Sunday, May 4, 2014

How Borno Governor caused kidnap of Chibok schoolgirls – WAEC


“The Borno state government also refused to relocate the students from Chibok to safer places like Maiduguri.”

The kidnap of over 250 schoolgirls in Chibok may not have occurred if the Borno State Government had heeded the advice of an examination body, fresh facts have emerged.

Aware of the poor security situation in Borno and worried about the safety of students, the West African Examination Council, WAEC, declined to conduct its Senior School Certificate Examination in unsafe parts of Borno, including Chibok.

But that was until the state governor, Kashim Shettima, assured of adequate security measures, an official has said.

The head of WAEC’s National Office in Nigeria, Charles Eguridu, stated this on Friday night in Abuja while answering questions from several women including First Lady Patience Jonathan, wives of state governors, female legislators at federal and state levels, and leaders of various women organizations.

The Borno State Commissioner of Women Affairs, Inna Galadima, stood in for the wife of the Borno Governor, Nana Shettima.

The event was organised by Mrs. Jonathan at the First Lady’s conference room, Presidential Villa, Abuja.

Mr. Eguridu said WAEC was initially reluctant to conduct its examination in Chibok and other troubled areas of the north-east because of the security challenges but had to buckle when Mr. Shettima assured the Council, in writing, that adequate security would be provided.

“Following the previous experience, we were afraid to go to the North-East this year, yet we risked it and asked for extra security through the Minister of Education, Nyesom Wike,” the official said. “We also asked the various state governments to relocate all the centres to the state capitals where there would be adequate security.”

“The three governors did not respond to our request but instead said they had made adequate security arrangements. The Borno state government also refused to relocate the students from Chibok to safer places like Maiduguri,” Mr. Eguridu told the women on Friday.

The WAEC official reportedly tendered the letters written to the governors of Adamawa, Borno, and Yobe to prove his claim.

He also told the women that another factor that influenced WAEC’s decision to ask that all centres be moved to the state capitals was the death of three of its staff while conducting a similar examination in a school along the Yola-Maiduguri road, last year.

Schools in Borno had been shut following the various attacks by the extremist Boko Haram sect.

PREMIUM TIMES had reported how the state government, in a bid to ensure its students do not miss the SSCE examinations, asked final year secondary school students to resume studies.

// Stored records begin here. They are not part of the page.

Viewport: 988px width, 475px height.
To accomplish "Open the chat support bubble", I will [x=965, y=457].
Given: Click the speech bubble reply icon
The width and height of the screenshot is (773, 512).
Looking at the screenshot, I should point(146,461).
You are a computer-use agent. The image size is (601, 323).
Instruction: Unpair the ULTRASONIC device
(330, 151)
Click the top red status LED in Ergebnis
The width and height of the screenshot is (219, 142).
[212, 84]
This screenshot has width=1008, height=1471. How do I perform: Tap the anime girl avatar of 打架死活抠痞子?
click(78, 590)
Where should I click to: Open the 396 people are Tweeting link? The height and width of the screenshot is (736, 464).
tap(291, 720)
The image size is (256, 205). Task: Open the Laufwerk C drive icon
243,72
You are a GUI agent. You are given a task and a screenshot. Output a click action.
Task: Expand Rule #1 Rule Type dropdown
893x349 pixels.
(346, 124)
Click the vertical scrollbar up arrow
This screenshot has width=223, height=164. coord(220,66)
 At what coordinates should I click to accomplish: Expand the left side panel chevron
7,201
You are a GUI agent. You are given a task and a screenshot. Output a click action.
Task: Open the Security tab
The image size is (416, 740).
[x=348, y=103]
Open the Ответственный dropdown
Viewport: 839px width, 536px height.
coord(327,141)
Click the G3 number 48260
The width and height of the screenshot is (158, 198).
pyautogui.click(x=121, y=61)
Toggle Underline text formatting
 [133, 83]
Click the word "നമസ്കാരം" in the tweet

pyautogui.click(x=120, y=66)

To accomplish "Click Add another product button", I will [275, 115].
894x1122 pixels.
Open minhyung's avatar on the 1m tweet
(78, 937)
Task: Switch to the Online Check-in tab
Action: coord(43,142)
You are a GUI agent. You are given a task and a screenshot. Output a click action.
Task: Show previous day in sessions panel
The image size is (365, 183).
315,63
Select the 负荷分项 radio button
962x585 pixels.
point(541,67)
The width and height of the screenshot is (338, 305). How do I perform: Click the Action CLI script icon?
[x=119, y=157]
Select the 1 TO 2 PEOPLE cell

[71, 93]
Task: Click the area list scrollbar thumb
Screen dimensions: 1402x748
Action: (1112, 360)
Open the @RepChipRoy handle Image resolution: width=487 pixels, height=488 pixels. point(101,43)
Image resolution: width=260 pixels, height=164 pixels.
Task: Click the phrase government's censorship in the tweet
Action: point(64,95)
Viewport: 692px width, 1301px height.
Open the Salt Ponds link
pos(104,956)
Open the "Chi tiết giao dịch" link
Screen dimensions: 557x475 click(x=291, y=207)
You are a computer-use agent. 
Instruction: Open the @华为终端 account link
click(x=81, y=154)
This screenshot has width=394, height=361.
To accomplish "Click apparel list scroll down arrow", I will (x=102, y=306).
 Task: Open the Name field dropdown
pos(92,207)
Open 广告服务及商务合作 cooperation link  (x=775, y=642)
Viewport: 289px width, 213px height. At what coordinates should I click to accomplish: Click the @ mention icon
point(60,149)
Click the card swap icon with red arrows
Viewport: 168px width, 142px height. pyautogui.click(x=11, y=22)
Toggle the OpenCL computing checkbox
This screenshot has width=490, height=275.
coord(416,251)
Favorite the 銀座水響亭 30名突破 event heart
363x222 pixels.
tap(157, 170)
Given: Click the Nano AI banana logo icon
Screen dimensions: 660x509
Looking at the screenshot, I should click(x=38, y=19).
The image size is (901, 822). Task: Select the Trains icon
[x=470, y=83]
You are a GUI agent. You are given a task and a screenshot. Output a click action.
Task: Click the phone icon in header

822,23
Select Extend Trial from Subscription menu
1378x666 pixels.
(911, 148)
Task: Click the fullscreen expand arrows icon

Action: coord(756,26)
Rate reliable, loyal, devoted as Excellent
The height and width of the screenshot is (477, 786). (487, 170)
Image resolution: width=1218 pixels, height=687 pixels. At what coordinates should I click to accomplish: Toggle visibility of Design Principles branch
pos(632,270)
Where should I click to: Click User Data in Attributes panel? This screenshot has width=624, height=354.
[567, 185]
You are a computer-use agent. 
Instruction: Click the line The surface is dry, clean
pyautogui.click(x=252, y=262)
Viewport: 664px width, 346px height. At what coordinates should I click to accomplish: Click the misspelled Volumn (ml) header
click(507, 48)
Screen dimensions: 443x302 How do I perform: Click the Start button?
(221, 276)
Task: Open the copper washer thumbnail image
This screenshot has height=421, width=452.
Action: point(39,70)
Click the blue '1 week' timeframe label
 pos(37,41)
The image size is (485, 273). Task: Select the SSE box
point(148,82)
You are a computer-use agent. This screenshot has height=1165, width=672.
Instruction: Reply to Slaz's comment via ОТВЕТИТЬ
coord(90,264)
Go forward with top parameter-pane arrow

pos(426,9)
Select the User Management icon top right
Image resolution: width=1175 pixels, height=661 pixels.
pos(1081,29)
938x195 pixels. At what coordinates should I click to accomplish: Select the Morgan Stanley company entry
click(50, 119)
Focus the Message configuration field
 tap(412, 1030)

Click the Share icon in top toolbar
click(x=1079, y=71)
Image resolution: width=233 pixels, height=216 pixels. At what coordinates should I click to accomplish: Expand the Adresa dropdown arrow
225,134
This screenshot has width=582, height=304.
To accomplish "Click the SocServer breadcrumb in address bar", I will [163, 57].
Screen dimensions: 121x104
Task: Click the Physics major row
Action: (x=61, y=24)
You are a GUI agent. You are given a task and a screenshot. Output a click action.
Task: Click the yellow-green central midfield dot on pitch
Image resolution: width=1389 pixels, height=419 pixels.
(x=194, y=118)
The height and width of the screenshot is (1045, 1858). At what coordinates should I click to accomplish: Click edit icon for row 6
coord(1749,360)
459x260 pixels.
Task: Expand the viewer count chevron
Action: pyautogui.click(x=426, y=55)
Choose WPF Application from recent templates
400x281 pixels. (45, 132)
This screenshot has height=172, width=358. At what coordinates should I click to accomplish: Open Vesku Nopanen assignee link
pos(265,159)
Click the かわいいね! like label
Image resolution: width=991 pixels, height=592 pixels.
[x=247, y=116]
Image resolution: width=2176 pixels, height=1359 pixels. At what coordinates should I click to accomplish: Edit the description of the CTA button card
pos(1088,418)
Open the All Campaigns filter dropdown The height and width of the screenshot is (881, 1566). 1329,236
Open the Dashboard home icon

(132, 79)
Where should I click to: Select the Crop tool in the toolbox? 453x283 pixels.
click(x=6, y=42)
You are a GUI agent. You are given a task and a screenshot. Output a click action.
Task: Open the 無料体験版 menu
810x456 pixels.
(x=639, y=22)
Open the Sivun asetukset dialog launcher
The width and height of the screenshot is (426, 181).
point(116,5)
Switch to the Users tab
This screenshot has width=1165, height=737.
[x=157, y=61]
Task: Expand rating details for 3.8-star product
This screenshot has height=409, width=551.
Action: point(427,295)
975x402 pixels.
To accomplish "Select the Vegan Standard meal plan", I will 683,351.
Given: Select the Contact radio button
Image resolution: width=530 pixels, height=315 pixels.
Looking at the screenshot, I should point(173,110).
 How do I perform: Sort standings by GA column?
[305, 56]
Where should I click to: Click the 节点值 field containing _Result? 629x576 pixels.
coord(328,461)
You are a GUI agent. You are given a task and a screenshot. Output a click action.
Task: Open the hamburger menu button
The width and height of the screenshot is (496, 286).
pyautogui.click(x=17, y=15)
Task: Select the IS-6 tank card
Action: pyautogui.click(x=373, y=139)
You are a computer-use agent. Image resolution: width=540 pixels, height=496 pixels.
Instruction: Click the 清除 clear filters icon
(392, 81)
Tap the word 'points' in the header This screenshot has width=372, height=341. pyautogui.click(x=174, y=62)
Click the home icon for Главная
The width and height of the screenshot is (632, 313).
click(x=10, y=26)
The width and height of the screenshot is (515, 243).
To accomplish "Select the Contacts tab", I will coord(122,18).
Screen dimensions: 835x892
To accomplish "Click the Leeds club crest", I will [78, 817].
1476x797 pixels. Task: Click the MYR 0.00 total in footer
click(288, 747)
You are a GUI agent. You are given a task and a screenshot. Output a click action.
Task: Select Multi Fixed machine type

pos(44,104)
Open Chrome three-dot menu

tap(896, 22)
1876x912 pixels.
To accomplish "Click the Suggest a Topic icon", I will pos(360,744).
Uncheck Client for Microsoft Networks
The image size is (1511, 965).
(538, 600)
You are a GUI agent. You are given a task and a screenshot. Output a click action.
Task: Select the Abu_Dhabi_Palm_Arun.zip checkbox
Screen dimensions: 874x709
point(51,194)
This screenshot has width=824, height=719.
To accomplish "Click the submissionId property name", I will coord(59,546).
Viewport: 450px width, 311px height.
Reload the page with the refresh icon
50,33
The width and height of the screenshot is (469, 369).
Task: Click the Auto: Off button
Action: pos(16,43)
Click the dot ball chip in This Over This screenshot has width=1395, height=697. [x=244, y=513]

The Borno governor, who initially declined transferring the final year students from centres in remote areas like Chibok to the state capital, finally agreed to do so after the kidnap, Mr. Eguridu said.

“Borno state government only agreed to relocate the remaining 189 pupils after the abduction of the girls,” he said.

The Borno Government is yet to react to WAEC’s claim. The Borno Education Commissioner, Musa Inuwa Kubo, did not answer or return calls made to his phone and was yet to reply to a text message enquiry as at the time of publishing this report.

The actual student figure

The WAEC boss also provided what appears the clearest clarification yet of the number of students in the Chibok school before the April 14 kidnap.

“Overall, 530 students registered for WAEC at the Chibok centre, 135 males and 395 girls,” the official said.

Mr. Eguridu provided the bio data, including photographs of all the 530 students that registered at the Chibok centre.

The centre was the Government Secondary School, Chibok, and was used as centre by both the students of the school and those of smaller villages in Chibok Local Government.

The actual number of girls still with the kidnappers is yet to be ascertained, although the school, the state government and the police all gave figures above 200.

About 50 of the girls initially declared missing have been reunited with their families with many of those escaping from their abductors.

Although the school is a mixed school, boarding facilities are only available for girls; which explains why they were the only ones in the dormitory when the suspected Boko Haram members arrived on the night of April 14.